Dear Period,
Why are you so mad at me for not having a baby? My work is no longer paying me and there is a world-wide health epidemic. Now is not a good time for cramps. Or a child.
Dear Period,
I know I’m not pregnant. You’re evidence I’m not pregnant. So why am I nauseous? Why do I have a migraine? Why can I do nothing but lay on the bed in the dark with a cool compress over my forehead? Please advise.
Dear Period,
I ate a healthy breakfast. I ate a healthy lunch. I had a post-lunch snack. And another post-lunch snack. And another post-lunch snack. Why am I still hungry?
Dear Period,
Remember that pen I had like literally 30 seconds ago? Where is it? I have not moved from this spot. Why am I experiencing short term memory loss? Am I somehow sitting on it? Did it fall in a crack in the couch? Why am I experiencing short term memory loss?
Sincerely,
P. Sherman, 42 Wallaby Way, Sydney.
P.S. I found my pen. What Did You Do With My Phone.
Dear Period,
Why am I crying in the bathroom? Nothing was wrong a minute ago. How do I go back out to my guy friends and explain my red eyes when LITERALLY NOTHING caused this. Oh wait, you did. Delete my number.
Dear Period,
It’s 3:30am. What is sleep? How have I ever fallen asleep in my life? Why am I counting backwards from 200 sheep for the third time? Why did you wake me, when I had just drifted off? And why do you release me from my insomnia a minute before my alarm goes off…

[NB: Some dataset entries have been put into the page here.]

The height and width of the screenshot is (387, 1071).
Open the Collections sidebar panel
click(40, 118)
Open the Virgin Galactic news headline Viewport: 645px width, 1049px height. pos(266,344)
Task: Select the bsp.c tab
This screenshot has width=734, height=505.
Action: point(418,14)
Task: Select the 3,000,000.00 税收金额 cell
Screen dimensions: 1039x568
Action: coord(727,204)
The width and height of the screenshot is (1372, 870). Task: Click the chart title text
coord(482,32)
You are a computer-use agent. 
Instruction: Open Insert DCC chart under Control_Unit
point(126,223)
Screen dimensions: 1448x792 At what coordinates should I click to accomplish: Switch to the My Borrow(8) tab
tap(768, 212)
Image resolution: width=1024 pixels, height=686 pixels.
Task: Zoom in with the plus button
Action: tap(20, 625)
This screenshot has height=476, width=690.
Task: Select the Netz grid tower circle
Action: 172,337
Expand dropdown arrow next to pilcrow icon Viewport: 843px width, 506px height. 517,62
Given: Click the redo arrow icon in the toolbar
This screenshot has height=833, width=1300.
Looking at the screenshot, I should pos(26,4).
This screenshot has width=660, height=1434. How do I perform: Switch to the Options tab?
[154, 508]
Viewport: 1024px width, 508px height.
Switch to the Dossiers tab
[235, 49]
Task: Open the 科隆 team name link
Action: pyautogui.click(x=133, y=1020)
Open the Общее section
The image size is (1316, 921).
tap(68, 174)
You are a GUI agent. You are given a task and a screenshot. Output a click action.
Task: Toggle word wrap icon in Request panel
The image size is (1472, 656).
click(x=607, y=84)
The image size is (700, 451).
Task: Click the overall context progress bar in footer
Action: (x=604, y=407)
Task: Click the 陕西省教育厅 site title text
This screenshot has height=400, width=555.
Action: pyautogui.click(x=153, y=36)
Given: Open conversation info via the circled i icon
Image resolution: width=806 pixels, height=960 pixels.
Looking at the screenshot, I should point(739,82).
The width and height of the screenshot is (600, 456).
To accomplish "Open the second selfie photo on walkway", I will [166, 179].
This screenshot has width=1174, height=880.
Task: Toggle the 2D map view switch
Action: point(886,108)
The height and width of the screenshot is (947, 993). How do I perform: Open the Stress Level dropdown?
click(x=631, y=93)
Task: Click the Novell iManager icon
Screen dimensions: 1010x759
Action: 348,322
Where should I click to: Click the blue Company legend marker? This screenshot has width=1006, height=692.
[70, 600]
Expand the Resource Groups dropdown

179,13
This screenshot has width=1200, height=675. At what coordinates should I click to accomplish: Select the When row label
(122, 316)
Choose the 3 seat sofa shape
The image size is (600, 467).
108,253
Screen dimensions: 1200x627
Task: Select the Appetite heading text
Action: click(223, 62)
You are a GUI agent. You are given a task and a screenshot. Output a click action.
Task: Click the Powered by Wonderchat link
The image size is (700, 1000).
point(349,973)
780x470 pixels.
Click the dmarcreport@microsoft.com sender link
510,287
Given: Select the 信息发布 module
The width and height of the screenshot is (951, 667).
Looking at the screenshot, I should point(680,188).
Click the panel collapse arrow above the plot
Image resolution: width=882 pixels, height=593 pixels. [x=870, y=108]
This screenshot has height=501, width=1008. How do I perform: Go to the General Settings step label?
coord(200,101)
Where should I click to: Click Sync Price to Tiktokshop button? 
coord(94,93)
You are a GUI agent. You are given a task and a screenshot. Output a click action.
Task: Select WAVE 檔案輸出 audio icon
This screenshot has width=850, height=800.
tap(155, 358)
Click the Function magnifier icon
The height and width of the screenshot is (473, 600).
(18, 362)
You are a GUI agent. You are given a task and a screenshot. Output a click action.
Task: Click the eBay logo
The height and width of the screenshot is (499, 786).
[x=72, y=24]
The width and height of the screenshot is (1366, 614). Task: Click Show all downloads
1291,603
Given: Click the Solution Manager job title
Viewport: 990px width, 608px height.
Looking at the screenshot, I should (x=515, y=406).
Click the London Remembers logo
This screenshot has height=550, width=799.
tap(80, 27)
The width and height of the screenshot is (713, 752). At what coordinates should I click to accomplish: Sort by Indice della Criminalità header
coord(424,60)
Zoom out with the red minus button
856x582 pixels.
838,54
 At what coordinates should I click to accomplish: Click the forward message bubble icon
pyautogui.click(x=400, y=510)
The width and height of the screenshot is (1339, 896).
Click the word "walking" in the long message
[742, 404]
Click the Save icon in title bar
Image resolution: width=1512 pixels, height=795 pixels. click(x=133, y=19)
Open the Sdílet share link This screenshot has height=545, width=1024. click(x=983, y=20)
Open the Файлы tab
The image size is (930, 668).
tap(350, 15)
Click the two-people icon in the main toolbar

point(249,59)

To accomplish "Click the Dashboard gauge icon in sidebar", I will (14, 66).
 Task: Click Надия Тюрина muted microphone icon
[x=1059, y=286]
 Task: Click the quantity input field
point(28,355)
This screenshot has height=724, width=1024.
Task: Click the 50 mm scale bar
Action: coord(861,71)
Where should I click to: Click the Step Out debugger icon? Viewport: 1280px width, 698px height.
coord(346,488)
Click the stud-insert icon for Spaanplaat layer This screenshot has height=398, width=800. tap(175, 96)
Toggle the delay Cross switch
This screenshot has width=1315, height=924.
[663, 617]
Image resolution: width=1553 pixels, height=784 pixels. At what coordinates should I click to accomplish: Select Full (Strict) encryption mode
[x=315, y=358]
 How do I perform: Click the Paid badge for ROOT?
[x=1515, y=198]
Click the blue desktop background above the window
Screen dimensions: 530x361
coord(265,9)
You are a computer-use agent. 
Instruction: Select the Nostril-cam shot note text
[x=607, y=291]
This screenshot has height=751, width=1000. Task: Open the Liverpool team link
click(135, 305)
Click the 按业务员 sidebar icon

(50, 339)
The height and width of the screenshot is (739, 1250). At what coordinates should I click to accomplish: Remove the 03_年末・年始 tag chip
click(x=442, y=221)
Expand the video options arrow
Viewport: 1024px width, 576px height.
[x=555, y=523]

P.S. Covers on? Covers off? Quit fucking with my temperature.
P.S.S. Solved it! Covers on.
P.S.S.S Covers off.
P.S.S.S. Fan on, covers over torso with feet sticking out, cold compress on forehead. Ibuprofen. Quiet cursing. You’re demanding. Hope you’re proud of yourself. Please don’t have me bleed on my sheets. Good night.